Dalam hubungannya budaya politik dengan demokrasi, dalam tradisi riset civic culture,
menurut Saiful Mujani (2007: 5), budaya dan tingkah laku demokratis
dapat dipahami sebagai kompleks gabungan beberapa unsur, yaitu :
keterlibatan kewargaan yang bersifat sekuler (secular civic engagement), sikap saling percaya (interpersonal trust), toleransi, keterlibatan politik, dukungan terhadap sistem demokrasi, dan partisipasi politik.
Studi budaya politik di
Indonesia pernah dilakukan oleh para ilmuwan dari barat diantaranya
yaitu Herberth Feith dan Clifford Geertz. Budaya politik suatu
masyarakat akan ditentukan oleh unsur-unsur yang ada dalam masyarakat
tersebut. Herbert Feith, mengemukakan bahwa Indonesia memiliki dua
budaya politik yang dominan, yaitu aristokrasi Jawa dan wiraswasta Islam
(Feith, 1968: 30-31). Sedangkan menurut Clifford Geertz, dalam
masyarakat Jawa terdapat tiga subkebudayaan yaitu santri, abangan, dan
priyayi (Clifford Geertz, 1969). Sementara itu, Hildred Greetz,
mengelompokkan masyarakat ini kepada tiga subbudaya, yang disebut sosiocultural types menjadi
petani pedalaman Jawa dan Bali, masyarakat Islam pantai, dan masyarakat
pegunungan . Pendapat para ahli dari Barat tersebut kendati pun banyak
menuai kritik, akan tetapi hal tersebut menunjukkan adanya
keanekaragaman subbudaya politik yang mempengaruhi budaya politik
masyarakat di Indonesia.
Perkembangan pada subbudaya politik,
menurut Nazaruddin Syamsudin, dipengaruhi oleh dua faktor dominan, yakni
adat istiadat dan sistem kepercayaan (agama). Adat dan agama memainkan
peranan yang besar dalam proses penyerapan dan pembentukan pandangan
masyarakat tentang kekuasaan atau simbol-simbol yang ada
disekitarnya. Adat dan agama telah mempengaruhi atau memberi bentuk
pola sikap/pandangan individual anggota masyarakat mengenai peranan yang
mungkin dimainkannya dalam sistem politik (1991: 34-45).

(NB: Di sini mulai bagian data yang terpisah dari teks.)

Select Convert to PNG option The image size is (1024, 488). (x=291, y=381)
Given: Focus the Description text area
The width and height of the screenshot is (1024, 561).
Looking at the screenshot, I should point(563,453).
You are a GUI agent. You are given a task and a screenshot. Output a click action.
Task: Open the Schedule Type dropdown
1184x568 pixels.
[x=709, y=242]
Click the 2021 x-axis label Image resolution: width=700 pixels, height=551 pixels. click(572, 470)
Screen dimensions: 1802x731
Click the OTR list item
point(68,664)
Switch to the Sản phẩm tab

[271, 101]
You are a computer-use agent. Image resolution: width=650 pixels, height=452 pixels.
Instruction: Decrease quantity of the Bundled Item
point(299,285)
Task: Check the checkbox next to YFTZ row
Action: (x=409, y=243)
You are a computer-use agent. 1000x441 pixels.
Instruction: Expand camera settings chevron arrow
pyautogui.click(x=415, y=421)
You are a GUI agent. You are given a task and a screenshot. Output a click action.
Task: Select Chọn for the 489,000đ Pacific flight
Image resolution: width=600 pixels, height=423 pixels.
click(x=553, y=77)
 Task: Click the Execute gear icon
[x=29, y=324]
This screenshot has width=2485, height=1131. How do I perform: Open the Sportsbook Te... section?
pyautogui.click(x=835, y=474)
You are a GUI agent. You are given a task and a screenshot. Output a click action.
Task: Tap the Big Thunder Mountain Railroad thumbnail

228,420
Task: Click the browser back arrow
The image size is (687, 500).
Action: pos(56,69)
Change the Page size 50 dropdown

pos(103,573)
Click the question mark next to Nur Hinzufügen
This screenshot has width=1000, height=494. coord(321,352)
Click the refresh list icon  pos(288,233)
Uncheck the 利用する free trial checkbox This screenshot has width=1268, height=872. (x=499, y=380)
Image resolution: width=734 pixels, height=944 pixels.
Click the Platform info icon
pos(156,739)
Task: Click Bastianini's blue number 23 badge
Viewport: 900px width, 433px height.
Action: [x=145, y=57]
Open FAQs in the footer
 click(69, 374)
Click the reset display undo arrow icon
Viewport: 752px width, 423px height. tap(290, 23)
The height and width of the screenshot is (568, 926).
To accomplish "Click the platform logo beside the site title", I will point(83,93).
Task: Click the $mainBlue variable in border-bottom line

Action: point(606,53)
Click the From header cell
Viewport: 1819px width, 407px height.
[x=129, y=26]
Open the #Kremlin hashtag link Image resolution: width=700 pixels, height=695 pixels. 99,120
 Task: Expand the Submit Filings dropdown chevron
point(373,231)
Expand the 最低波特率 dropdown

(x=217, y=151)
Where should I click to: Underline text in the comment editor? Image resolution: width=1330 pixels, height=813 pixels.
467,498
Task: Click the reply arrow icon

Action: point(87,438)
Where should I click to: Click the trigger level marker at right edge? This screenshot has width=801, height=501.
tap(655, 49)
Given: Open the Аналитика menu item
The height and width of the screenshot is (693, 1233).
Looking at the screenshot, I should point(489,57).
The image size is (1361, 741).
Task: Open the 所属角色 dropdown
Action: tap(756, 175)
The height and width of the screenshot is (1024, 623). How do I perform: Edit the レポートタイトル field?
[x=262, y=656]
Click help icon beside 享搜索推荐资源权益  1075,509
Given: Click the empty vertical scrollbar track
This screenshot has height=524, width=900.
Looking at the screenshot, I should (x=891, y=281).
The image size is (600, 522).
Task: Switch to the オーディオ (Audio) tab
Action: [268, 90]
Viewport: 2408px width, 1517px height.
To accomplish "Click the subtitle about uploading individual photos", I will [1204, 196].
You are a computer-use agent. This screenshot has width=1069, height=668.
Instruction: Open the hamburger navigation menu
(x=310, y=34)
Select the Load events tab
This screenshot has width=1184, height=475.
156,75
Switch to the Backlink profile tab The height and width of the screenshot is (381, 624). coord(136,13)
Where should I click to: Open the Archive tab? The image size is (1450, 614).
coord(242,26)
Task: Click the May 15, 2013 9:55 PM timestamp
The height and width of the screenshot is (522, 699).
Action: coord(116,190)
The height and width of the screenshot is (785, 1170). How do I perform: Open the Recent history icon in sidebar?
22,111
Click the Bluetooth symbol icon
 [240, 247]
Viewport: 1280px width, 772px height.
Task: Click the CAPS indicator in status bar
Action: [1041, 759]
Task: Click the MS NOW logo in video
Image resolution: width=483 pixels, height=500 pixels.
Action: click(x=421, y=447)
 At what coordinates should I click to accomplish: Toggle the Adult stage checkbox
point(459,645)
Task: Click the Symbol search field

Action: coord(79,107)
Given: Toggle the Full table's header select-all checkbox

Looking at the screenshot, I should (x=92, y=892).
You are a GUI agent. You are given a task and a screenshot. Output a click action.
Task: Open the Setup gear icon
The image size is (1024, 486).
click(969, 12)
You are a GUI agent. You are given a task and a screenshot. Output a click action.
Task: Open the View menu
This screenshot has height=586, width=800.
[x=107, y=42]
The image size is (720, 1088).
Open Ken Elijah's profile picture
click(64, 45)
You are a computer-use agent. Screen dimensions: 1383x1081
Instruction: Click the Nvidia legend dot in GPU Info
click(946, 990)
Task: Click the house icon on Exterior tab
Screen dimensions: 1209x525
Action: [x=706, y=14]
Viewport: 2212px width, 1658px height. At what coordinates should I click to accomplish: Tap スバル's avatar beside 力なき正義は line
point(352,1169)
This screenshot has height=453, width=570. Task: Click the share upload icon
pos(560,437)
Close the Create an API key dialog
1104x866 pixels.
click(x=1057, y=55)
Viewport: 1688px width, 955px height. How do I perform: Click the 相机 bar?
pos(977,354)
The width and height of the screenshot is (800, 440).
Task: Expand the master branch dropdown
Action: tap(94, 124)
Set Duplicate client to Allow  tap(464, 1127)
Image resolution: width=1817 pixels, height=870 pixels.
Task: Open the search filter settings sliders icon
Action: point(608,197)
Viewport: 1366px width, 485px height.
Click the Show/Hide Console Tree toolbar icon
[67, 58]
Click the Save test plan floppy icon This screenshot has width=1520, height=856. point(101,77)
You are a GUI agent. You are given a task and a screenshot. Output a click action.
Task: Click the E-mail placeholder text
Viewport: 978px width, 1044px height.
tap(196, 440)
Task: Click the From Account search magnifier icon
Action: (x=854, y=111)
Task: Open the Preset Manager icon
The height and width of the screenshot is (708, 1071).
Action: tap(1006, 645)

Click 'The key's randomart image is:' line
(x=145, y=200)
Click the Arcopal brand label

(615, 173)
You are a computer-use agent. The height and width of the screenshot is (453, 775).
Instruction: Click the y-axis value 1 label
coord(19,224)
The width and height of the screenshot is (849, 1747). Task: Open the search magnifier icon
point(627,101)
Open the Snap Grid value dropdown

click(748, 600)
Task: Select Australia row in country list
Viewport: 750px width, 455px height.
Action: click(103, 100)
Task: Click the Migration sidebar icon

Dalam kelompok agama pun, subbudaya
politik akan berkembang karena dalam satu agama akan ada
kelompok-kelompok yang memiliki budaya dan corak yang berbeda. Islam
misalnya, Islam memiliki organisasi-organisasi yang memiliki ciri khas
sendiri. Nahdatul Ulama, Muhammadiyah, Persatuan Islam (Persis), ataupun
Ormas Islam lainnya yang memiliki hubungan kultural yang kuat dengan
anggotanya akan memberikan corak dalam kebudayaan politik.
REFERENSI
Easton, David. 1984. Kerangka Kerja Analisa Sistem Politik. Alih Bahasa Sahat Simamora. Bina Aksara. Jakarta.
Gaffar, Afan. 2002. Politik Indonesia: Transisi Menuju Demokrasi. Pustaka Pelajar. Yogyakarta.
Haryanto. 1982. Sistem Politik; Suatu Pengantar. Liberty. Jakarta
Kantaprawira, Rusadi. 1988. Sistem Politik Indonesia; Suatu Model Pengantar. Sinar Baru. Jakarta.
Mas’oed, Mohtar dan Nasikun. 1987. Sosiologi Politik. PAU-Studi Sosial UGM. Yogyakarta
Rush, Michael & Althoff, P. !988. Pengantar Sosiologi Politik. Rineka Cipta.